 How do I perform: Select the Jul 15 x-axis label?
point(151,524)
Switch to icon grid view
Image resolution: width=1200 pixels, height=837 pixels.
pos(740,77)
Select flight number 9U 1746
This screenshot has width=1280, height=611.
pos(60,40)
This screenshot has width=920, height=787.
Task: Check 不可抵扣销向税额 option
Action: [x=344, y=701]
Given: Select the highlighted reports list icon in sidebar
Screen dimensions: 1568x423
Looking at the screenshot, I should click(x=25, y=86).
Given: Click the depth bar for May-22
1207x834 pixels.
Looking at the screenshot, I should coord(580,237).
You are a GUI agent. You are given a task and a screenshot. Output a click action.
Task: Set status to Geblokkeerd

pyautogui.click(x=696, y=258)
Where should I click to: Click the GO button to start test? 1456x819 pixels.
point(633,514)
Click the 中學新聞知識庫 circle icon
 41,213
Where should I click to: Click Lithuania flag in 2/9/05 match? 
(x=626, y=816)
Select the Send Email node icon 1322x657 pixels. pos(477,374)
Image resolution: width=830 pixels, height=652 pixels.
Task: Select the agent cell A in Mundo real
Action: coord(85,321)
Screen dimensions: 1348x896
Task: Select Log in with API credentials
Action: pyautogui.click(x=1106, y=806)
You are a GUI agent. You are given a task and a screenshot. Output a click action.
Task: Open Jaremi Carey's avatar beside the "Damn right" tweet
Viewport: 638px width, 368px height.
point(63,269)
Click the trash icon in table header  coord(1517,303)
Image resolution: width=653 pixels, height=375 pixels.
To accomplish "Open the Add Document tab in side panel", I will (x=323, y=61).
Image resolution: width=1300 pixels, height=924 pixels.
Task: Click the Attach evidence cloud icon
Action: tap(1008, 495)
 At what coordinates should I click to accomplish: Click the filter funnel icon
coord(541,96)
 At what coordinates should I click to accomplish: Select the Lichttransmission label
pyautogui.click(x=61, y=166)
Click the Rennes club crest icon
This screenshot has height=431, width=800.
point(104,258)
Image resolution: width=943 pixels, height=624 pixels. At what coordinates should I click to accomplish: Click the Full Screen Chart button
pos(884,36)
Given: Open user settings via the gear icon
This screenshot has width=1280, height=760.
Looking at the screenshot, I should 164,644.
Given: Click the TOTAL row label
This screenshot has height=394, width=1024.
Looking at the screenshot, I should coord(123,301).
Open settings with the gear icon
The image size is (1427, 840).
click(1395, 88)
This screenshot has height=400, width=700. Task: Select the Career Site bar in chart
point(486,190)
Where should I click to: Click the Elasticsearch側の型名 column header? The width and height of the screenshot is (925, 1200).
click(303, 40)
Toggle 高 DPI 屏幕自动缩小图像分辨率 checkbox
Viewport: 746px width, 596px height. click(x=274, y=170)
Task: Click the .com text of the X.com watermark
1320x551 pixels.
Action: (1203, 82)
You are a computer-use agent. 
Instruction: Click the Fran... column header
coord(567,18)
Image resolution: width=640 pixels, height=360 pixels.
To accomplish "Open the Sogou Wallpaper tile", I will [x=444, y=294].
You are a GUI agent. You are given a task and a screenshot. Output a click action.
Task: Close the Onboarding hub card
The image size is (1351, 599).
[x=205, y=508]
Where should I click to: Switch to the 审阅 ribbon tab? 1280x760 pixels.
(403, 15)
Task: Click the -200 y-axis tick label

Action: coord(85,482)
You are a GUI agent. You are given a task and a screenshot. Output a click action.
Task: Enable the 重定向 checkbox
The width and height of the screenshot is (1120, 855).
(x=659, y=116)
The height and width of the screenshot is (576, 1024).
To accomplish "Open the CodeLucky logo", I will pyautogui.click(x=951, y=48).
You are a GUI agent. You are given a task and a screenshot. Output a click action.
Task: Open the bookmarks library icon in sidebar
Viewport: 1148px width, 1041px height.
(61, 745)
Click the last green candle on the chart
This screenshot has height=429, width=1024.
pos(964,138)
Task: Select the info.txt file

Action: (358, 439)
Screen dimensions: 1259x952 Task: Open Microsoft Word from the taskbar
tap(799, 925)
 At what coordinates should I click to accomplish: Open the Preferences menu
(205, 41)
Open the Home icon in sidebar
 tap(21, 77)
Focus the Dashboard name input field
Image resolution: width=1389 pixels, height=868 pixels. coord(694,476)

****************************************

* Task prompt: Give the rows above as a numbered list, starting with the line that contains "Image resolution: width=943" and continuing through the line that contains "Action: (358, 439)", with blank lines omitted.

* Output below:
1. Image resolution: width=943 pixels, height=624 pixels. At what coordinates should I click to accomplish: Click the Full Screen Chart button
2. pos(884,36)
3. Given: Open user settings via the gear icon
4. This screenshot has width=1280, height=760.
5. Looking at the screenshot, I should 164,644.
6. Given: Click the TOTAL row label
7. This screenshot has height=394, width=1024.
8. Looking at the screenshot, I should coord(123,301).
9. Open settings with the gear icon
10. The image size is (1427, 840).
11. click(1395, 88)
12. This screenshot has height=400, width=700. Task: Select the Career Site bar in chart
13. point(486,190)
14. Where should I click to: Click the Elasticsearch側の型名 column header? The width and height of the screenshot is (925, 1200).
15. click(303, 40)
16. Toggle 高 DPI 屏幕自动缩小图像分辨率 checkbox
17. Viewport: 746px width, 596px height. click(x=274, y=170)
18. Task: Click the .com text of the X.com watermark
19. 1320x551 pixels.
20. Action: (1203, 82)
21. You are a computer-use agent. 
22. Instruction: Click the Fran... column header
23. coord(567,18)
24. Image resolution: width=640 pixels, height=360 pixels.
25. To accomplish "Open the Sogou Wallpaper tile", I will [x=444, y=294].
26. You are a GUI agent. You are given a task and a screenshot. Output a click action.
27. Task: Close the Onboarding hub card
28. The image size is (1351, 599).
29. [x=205, y=508]
30. Where should I click to: Switch to the 审阅 ribbon tab? 1280x760 pixels.
31. (403, 15)
32. Task: Click the -200 y-axis tick label
33. Action: coord(85,482)
34. You are a GUI agent. You are given a task and a screenshot. Output a click action.
35. Task: Enable the 重定向 checkbox
36. The width and height of the screenshot is (1120, 855).
37. (x=659, y=116)
38. The height and width of the screenshot is (576, 1024).
39. To accomplish "Open the CodeLucky logo", I will pyautogui.click(x=951, y=48).
40. You are a GUI agent. You are given a task and a screenshot. Output a click action.
41. Task: Open the bookmarks library icon in sidebar
42. Viewport: 1148px width, 1041px height.
43. (61, 745)
44. Click the last green candle on the chart
45. This screenshot has height=429, width=1024.
46. pos(964,138)
47. Task: Select the info.txt file
48. Action: (358, 439)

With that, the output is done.